Task details
From the listing below, reproduce word for word the part that opens with the line containing "Click waist value 29 1/2 for size M" and closes with the line containing "You are a computer-use agent. Viewport: 862px"; reproduce nothing else.

Data under study
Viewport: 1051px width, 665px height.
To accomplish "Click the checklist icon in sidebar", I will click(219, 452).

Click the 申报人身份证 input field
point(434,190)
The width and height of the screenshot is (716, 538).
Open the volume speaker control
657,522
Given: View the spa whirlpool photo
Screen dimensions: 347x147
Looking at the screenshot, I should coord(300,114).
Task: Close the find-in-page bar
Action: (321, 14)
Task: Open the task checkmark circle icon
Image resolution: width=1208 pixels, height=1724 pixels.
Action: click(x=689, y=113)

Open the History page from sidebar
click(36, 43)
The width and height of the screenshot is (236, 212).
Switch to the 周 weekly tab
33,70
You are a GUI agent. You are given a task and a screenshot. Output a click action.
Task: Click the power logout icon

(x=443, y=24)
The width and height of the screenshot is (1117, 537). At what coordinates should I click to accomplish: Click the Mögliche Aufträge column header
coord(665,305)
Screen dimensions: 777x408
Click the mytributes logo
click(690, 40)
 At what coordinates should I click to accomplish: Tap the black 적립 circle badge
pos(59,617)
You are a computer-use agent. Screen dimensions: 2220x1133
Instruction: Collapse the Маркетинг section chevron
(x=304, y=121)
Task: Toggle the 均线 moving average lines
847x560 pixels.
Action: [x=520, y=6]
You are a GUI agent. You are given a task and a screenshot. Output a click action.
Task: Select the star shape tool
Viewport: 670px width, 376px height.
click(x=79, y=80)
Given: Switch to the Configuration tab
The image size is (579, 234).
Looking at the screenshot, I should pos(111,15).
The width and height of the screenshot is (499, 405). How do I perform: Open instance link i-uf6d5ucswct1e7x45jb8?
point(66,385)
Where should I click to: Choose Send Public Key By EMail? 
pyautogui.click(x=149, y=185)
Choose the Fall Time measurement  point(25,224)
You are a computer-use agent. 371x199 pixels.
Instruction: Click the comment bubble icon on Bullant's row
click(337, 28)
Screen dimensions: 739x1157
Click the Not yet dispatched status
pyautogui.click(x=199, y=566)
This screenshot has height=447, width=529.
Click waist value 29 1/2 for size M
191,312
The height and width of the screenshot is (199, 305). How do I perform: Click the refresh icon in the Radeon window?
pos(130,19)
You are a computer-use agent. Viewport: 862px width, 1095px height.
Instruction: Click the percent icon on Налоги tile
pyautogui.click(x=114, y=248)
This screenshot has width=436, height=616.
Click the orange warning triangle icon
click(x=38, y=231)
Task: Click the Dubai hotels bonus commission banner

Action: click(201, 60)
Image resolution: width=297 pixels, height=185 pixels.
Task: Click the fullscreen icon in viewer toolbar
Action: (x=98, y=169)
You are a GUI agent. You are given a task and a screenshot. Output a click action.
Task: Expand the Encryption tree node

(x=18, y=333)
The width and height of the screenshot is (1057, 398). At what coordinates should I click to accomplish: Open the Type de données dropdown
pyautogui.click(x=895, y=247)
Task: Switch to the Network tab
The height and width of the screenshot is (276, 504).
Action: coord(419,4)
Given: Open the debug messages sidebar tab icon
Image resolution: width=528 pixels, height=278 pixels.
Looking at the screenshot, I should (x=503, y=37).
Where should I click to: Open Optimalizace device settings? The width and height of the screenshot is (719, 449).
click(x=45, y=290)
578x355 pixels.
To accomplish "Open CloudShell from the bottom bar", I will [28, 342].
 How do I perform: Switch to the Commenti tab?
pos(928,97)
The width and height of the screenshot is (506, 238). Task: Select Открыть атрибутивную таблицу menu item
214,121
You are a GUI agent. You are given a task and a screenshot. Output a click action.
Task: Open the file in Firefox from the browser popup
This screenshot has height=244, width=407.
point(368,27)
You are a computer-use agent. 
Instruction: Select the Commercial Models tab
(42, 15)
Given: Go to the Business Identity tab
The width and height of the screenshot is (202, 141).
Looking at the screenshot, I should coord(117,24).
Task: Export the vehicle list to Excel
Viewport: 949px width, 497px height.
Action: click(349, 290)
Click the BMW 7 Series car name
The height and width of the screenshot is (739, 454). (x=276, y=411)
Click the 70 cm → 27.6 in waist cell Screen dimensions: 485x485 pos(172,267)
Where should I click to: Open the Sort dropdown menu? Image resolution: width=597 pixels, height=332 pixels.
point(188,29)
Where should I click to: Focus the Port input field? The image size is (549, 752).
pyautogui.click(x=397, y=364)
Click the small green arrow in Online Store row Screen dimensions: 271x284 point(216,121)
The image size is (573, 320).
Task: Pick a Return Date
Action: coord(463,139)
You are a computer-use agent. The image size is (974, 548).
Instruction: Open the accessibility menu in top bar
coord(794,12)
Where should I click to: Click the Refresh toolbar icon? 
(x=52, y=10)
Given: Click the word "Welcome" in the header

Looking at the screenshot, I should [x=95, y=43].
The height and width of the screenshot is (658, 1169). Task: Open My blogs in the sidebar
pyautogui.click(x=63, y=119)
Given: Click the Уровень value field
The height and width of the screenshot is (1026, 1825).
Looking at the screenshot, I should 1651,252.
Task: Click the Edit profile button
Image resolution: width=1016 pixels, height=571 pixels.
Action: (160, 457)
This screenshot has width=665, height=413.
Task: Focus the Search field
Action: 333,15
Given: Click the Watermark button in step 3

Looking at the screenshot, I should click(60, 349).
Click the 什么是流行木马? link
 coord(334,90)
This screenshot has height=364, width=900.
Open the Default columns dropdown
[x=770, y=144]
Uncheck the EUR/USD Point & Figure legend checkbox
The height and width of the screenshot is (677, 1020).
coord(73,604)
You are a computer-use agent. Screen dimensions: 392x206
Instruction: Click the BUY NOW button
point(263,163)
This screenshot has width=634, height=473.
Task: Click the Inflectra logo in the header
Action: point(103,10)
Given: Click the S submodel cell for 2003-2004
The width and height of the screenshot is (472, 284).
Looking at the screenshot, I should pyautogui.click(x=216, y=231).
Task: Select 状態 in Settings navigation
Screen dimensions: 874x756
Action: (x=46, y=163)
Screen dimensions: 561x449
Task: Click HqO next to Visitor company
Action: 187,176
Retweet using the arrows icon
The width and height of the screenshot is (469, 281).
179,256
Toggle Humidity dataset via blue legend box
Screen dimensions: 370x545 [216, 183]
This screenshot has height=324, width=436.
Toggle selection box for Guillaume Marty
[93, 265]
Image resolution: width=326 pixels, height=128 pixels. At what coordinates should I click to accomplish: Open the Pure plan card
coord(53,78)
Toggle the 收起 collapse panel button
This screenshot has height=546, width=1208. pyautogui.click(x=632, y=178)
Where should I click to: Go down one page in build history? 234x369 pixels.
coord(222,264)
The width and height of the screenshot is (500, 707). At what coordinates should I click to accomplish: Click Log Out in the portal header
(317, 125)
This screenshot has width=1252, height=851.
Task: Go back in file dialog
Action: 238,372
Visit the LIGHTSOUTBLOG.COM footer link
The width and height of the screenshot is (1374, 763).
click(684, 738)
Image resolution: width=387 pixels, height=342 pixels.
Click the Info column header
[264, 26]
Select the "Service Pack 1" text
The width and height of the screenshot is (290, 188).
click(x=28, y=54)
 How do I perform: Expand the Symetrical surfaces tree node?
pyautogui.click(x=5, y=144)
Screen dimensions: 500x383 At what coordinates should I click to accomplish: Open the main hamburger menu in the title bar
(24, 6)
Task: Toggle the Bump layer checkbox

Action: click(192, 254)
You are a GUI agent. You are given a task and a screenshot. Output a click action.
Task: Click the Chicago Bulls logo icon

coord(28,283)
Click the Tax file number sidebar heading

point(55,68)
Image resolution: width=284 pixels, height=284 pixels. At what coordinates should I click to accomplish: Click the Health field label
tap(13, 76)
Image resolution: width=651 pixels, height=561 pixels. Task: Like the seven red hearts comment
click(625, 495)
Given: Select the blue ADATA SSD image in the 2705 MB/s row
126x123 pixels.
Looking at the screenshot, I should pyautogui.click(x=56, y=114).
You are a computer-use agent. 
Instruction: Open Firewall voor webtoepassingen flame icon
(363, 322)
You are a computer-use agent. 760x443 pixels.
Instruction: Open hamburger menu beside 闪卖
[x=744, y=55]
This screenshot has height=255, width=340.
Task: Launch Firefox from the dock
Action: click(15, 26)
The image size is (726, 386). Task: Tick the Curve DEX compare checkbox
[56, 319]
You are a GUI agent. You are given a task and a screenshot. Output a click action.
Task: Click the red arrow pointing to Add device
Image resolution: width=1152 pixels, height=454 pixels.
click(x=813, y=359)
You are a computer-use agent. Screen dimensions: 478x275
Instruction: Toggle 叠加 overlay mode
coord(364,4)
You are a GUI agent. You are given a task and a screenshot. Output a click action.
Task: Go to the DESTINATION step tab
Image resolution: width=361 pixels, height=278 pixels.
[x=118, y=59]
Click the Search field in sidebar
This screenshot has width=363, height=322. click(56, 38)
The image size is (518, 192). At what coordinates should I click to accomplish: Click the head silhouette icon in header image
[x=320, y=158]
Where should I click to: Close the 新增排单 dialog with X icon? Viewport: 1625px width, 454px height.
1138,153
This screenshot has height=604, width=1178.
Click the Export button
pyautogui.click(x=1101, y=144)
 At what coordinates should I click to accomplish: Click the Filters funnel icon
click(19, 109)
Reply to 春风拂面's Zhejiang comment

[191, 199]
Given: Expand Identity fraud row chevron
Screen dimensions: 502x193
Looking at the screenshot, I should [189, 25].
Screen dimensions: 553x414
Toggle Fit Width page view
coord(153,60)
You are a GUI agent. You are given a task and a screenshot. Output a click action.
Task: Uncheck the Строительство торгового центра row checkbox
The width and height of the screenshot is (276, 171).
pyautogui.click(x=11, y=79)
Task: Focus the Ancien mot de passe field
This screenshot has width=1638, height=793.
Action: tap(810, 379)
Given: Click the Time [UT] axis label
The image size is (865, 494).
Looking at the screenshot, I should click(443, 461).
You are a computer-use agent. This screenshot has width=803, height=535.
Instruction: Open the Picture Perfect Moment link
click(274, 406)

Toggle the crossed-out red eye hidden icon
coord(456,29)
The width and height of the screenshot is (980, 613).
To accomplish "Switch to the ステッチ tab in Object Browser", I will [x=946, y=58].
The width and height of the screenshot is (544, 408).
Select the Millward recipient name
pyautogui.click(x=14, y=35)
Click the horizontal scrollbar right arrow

Response area
Click waist value 29 1/2 for size M
191,312
The height and width of the screenshot is (199, 305). How do I perform: Click the refresh icon in the Radeon window?
pos(130,19)
You are a computer-use agent. Viewport: 862px width, 1095px height.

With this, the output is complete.